Lightning is an electrical discharge caused by a build-up of charge in the atmosphere. The electricity that creates lightning comes from the ground, where electrons are transferred to the air by way of sand and dust particles. As the negatively charged particles rise, they are attracted to positively charged molecules in other parts of the atmosphere.
This creates a charge imbalance that can build until the air’s electrical pressure reaches a point where it can no longer be contained. The result is a lightning bolt that travels from the negatively charged cloud down to the positively charged ground. The fastest lightning is created by strong thunderstorms with large rising currents of air.
In these storms, a large amount of dust and sand on the ground creates a large amount of negatively charged particles, which are attracted to positively charged molecules in the rising currents of air. This creates a high amount of electrical pressure that results in fast-moving lightning bolts.

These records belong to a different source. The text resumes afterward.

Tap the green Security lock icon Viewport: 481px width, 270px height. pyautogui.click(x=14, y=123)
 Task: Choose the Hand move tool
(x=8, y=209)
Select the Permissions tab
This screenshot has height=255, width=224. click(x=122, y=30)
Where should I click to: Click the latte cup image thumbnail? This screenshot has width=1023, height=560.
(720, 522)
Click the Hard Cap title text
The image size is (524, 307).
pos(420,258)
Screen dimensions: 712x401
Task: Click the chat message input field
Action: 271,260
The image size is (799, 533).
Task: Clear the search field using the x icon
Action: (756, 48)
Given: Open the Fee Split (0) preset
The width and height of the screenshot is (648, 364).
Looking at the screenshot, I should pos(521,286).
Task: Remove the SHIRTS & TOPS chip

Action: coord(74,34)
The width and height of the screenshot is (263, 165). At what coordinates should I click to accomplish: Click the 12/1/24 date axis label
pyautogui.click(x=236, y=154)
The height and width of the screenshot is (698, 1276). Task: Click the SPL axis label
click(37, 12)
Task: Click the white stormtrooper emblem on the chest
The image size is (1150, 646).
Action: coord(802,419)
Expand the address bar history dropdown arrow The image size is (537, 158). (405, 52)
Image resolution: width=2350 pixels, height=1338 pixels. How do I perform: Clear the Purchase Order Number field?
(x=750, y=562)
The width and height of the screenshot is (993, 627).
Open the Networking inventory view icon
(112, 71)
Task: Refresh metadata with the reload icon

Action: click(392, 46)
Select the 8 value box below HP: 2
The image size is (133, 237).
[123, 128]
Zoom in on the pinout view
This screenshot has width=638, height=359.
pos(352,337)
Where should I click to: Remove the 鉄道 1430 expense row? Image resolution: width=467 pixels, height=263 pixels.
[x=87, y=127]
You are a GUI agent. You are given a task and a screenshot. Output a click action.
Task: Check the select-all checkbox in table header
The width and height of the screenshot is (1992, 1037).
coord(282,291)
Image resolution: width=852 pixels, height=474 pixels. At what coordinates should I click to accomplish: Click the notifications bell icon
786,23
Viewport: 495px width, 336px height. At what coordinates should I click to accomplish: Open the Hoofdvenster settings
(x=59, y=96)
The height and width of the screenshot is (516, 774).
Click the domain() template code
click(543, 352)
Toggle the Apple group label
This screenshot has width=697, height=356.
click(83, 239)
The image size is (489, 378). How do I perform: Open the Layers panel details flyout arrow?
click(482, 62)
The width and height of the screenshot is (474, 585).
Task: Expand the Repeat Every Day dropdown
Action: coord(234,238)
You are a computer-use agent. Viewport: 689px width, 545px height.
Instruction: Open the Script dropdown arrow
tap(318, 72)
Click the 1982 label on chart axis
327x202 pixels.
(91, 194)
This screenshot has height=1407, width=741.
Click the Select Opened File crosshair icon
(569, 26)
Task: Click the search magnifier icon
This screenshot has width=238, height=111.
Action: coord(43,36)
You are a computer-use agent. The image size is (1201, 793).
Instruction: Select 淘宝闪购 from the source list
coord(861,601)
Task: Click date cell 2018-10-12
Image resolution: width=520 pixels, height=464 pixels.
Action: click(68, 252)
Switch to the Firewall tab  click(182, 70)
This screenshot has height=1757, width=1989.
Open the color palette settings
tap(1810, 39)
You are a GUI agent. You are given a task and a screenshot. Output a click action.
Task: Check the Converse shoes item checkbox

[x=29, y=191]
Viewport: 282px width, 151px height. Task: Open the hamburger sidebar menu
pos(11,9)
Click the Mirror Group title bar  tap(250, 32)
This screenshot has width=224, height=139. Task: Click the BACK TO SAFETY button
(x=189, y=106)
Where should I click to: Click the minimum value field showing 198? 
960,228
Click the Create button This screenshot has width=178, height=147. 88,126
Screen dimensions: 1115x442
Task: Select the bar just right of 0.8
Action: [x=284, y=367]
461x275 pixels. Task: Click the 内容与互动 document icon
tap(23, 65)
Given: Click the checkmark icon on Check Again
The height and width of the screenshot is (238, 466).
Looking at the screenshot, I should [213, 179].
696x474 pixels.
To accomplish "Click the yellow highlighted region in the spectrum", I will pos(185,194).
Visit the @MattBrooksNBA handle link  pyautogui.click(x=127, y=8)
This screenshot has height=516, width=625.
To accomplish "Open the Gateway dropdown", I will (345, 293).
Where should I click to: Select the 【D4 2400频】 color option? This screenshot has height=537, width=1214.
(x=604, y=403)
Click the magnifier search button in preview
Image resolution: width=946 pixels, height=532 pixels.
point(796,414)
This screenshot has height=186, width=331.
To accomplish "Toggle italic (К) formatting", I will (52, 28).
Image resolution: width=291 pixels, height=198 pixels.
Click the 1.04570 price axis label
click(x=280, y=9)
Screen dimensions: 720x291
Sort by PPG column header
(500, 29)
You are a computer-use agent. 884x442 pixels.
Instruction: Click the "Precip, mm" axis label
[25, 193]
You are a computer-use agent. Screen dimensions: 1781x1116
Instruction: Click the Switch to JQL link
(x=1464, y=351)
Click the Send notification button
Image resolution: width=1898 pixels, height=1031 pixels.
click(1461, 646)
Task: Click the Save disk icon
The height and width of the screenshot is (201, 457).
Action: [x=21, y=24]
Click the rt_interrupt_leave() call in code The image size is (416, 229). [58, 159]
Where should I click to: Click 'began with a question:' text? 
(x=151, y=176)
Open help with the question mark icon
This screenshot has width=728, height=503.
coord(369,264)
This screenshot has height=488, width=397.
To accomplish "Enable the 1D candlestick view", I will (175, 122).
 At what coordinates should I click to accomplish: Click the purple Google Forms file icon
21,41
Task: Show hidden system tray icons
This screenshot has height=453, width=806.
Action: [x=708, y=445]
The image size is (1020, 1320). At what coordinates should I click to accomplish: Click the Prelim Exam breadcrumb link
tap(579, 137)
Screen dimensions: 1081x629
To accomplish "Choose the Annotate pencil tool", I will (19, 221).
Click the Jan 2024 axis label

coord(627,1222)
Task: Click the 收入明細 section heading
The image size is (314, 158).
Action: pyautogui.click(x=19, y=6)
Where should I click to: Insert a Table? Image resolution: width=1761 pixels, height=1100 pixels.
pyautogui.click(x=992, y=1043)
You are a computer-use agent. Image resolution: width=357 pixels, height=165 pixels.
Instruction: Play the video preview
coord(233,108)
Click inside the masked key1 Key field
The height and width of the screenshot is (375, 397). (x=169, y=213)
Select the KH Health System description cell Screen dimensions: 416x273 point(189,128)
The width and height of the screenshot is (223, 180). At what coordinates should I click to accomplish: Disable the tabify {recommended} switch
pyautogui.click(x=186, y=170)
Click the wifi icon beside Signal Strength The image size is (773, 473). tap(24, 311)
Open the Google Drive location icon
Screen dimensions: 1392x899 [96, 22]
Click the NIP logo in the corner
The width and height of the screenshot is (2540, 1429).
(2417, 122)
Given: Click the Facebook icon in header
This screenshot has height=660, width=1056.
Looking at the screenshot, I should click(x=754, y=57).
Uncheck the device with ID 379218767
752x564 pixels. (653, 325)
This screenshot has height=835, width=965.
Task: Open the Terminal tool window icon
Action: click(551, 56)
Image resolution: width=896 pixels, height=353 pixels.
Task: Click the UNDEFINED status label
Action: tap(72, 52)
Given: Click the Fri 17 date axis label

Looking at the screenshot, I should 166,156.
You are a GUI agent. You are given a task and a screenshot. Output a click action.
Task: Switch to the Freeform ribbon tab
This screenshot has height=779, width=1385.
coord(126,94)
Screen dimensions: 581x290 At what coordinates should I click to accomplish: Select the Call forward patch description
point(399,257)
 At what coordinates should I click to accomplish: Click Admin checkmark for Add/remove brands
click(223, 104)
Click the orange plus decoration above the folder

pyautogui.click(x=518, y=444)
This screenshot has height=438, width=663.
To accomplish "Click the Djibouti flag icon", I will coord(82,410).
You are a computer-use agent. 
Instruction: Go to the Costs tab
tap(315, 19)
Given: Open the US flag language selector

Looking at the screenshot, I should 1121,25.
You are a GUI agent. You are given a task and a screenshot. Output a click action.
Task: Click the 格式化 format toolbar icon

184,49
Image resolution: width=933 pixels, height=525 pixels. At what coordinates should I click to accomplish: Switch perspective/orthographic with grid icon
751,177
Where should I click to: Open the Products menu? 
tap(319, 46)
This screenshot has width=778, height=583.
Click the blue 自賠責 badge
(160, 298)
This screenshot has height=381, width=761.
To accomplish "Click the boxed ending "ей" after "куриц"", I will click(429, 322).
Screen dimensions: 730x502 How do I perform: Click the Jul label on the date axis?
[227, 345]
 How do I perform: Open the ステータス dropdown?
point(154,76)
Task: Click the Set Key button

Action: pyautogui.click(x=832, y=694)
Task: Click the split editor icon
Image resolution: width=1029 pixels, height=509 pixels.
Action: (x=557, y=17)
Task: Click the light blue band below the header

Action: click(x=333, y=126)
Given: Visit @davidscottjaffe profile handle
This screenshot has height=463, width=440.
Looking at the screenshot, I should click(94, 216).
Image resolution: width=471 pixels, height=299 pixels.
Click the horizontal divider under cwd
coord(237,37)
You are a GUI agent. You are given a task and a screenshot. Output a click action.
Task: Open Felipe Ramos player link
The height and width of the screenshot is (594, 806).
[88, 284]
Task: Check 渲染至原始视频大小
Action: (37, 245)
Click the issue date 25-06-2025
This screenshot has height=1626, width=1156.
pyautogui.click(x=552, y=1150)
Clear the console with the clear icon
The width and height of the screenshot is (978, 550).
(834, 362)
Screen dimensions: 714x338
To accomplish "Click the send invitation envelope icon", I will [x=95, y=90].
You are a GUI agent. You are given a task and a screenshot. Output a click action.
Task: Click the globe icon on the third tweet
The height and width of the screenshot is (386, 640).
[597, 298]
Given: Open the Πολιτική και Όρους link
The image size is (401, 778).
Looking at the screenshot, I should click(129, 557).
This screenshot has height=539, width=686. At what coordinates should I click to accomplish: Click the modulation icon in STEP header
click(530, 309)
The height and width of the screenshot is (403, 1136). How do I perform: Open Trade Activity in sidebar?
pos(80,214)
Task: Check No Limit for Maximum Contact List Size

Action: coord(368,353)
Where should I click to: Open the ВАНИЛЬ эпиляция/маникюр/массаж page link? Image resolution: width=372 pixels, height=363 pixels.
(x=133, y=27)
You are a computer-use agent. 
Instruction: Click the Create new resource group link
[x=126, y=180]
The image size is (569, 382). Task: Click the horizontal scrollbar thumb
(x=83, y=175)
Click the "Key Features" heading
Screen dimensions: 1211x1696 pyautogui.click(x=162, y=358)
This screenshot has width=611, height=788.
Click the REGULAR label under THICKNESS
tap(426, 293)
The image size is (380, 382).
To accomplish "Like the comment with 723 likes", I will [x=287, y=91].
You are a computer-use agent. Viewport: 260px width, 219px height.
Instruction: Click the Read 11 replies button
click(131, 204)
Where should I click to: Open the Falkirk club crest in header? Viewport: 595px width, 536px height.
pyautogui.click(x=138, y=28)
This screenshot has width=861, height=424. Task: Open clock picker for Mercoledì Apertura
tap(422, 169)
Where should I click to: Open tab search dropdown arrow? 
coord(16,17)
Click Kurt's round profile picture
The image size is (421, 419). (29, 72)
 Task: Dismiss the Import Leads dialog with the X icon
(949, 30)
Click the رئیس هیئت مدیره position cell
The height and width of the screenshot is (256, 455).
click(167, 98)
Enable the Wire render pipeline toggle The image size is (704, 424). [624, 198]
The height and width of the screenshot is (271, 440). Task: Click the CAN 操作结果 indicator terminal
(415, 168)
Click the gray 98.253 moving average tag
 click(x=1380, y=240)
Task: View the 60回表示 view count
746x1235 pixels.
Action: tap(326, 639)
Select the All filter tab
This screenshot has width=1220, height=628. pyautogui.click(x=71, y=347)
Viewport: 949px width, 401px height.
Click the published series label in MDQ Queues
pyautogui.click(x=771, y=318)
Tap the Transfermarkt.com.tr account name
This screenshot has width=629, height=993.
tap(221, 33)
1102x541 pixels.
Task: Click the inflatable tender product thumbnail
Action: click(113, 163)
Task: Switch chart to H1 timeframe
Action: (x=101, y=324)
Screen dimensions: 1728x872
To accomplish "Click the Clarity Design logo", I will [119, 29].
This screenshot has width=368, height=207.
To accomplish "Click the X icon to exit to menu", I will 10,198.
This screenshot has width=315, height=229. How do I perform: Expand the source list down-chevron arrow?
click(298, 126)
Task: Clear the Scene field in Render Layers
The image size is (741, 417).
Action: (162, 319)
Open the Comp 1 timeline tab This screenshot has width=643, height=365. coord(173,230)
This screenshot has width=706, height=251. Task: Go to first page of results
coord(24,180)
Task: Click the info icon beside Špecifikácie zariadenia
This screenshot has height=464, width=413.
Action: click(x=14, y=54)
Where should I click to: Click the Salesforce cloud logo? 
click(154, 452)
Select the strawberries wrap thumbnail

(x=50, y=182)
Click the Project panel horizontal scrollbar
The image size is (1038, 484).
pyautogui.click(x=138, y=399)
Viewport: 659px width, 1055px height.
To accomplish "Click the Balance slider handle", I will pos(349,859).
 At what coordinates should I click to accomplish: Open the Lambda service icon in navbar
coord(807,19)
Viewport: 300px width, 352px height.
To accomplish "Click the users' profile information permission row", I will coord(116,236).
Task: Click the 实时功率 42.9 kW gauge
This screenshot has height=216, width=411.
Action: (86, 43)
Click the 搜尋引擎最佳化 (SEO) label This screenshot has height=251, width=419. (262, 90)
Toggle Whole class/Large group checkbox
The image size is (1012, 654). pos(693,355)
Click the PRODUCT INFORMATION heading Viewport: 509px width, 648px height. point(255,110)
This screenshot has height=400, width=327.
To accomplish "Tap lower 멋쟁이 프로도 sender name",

Lightning and the Speed of Sound
Technically, this is how fast sound travels, not how fast lightning travels. However, since we don’t know how fast lightning travels, it’s easier to talk about how fast sound travels. Sound travels through air at a speed of 342 m/s at sea level. The speed of sound is slower in cold, moist air, which is the kind of air that exists during thunderstorms.
In a thunderstorm, the temperature of the air can vary widely as it is heated and cooled. This variation in temperature causes the speed of sound to vary greatly, so different parts of a storm may have widely different sound speeds. In some places, the sound may travel at roughly 1/3 of its normal speed.
The Role of Electricity
The vast difference between the speeds of light and lightning comes down to the nature of electricity. A bolt of lightning is made up of electric current, which travels much more slowly than light, which is electromagnetic radiation.
The electromagnetic spectrum is a scale measuring the speed of different types of radiation. Photons – the particles of light – are the fastest objects in nature, traveling at 299792458 m/s. However, electrical current travels at a much slower speed – around 100,000,000 m/s.
Where Does the Energy Come From?
All that energy comes from the potential energy of water molecules in the air. The air molecules in the lower atmosphere are almost all very close to the ground and are warm. The warm molecules are much more likely to evaporate water than the cold molecules above. In other words, the warm air near the ground is much more likely to become water vapor than the cold air above. This means that there is a lot of water vapor right in the ground. Most of the water vapor is very close to the ground, within a few meters.
When lightning occurs, the water molecules are given a sudden, very large leap in energy, which sends them flying upward. Most of the molecules fly upward until they hit the warmer troposphere and then fall back to the ground. The fall back to the ground carries the water vapor with it, along with lots of extra energy. Some of the water molecules are still high enough when they fall back to the ground to freeze, forming ice crystals. The ice crystals help to cause the sound of thunder.
Lightning is very fast. It travels at a speed of around 180 million meters per second through the atmosphere, and even faster through the ground. That’s about 100,000,000 times faster than light travels.
The two travel at such different speeds because lightning is electrical current and light is electromagnetic radiation. Electrical current travels much more slowly than light, which is why lightning appears to be so much slower than light.